HOW TO COMPLETE THIS TASK | Word for word, transcribe every line from the one holding "Given: Click the" through the end of the records, but not the pictures.

DATA |

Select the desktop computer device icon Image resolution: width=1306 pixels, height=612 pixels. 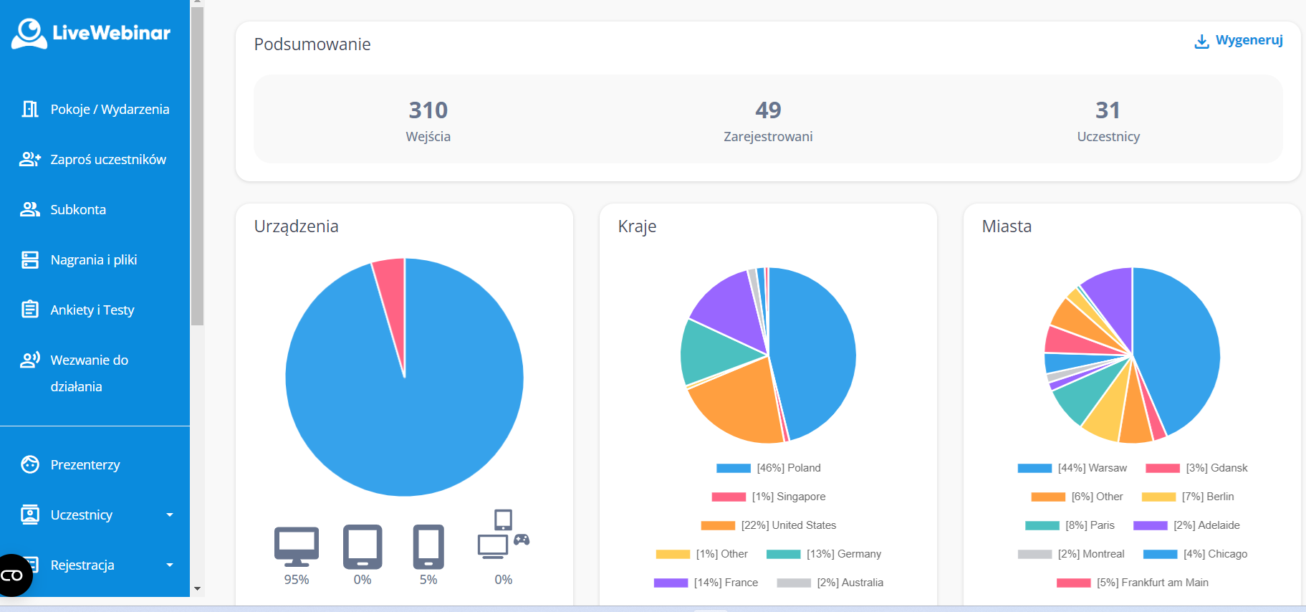[x=296, y=548]
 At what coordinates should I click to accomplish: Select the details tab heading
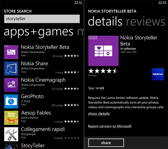click(105, 22)
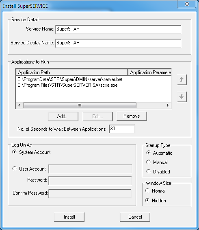Click left arrow of horizontal scrollbar
This screenshot has width=199, height=230.
coord(19,105)
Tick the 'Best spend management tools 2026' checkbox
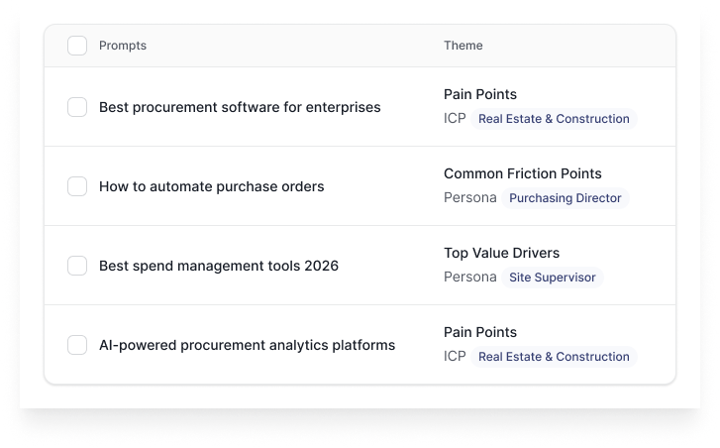 (x=77, y=266)
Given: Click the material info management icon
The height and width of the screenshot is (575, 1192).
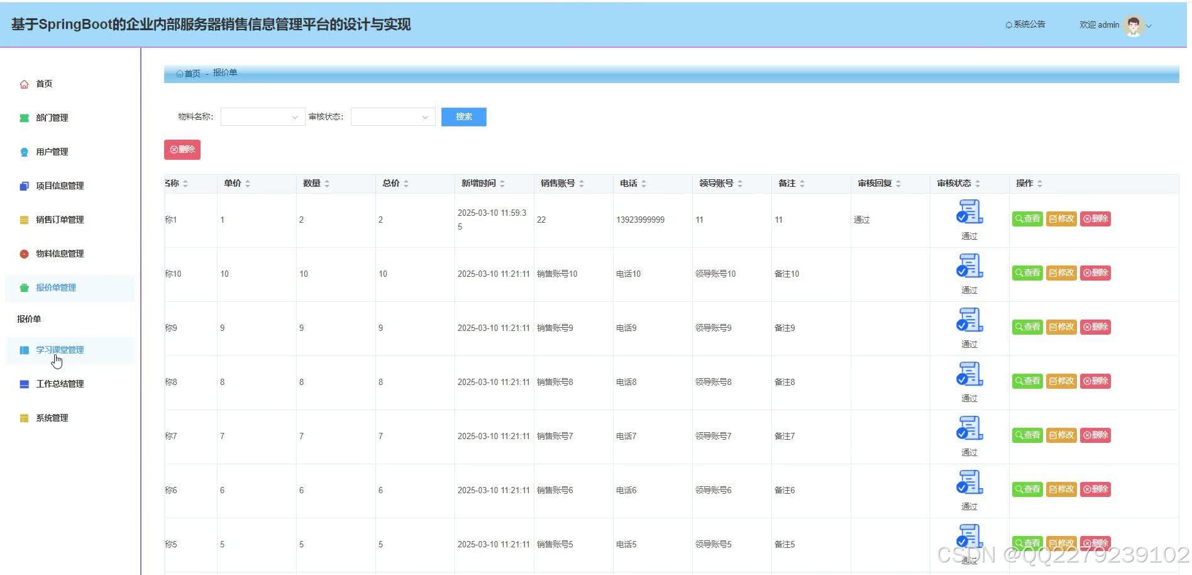Looking at the screenshot, I should (x=24, y=254).
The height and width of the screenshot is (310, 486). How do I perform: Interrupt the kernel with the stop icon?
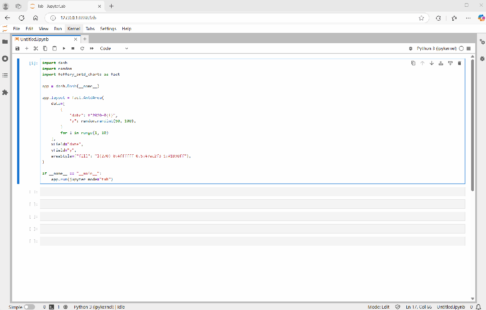[x=73, y=49]
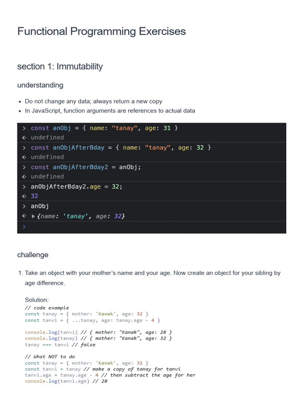The width and height of the screenshot is (303, 404).
Task: Click the input chevron before 'const anObjAfterBday2 = anObj;'
Action: (24, 167)
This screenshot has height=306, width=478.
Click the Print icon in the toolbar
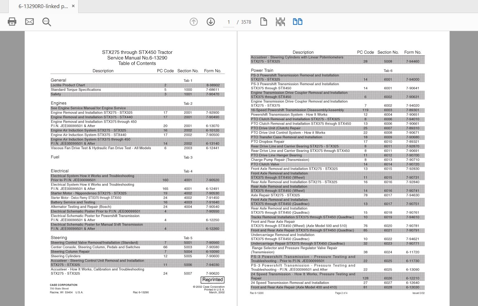coord(12,22)
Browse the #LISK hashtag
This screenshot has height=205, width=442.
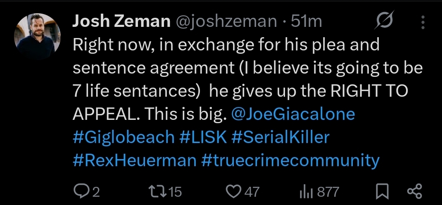(203, 137)
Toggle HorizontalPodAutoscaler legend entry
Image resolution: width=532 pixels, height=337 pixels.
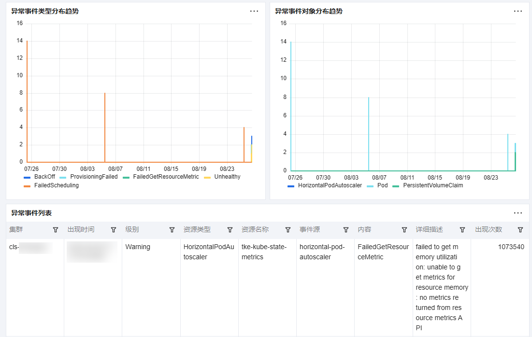pyautogui.click(x=329, y=185)
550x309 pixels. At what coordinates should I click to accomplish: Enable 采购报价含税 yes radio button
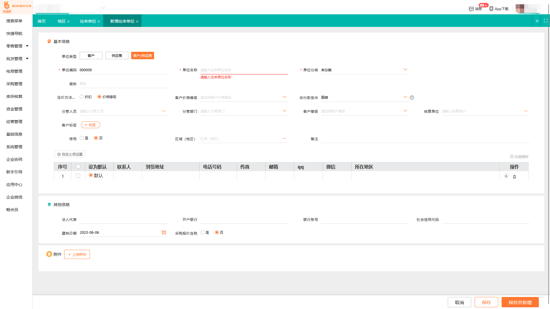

RESPONSE AREA |
Given: Click the material info management icon
The height and width of the screenshot is (575, 1192).
Looking at the screenshot, I should (x=24, y=254).
The height and width of the screenshot is (310, 486). How do I perform: Interrupt the kernel with the stop icon?
[x=73, y=49]
The width and height of the screenshot is (303, 404).
Task: Click the input chevron before 'const anObjAfterBday2 = anObj;'
Action: (24, 167)
This screenshot has height=306, width=478.
Click the Print icon in the toolbar
coord(12,22)
Browse the #LISK hashtag
This screenshot has height=205, width=442.
(203, 137)
Toggle HorizontalPodAutoscaler legend entry
Image resolution: width=532 pixels, height=337 pixels.
pyautogui.click(x=329, y=185)
550x309 pixels. At what coordinates should I click to accomplish: Enable 采购报价含税 yes radio button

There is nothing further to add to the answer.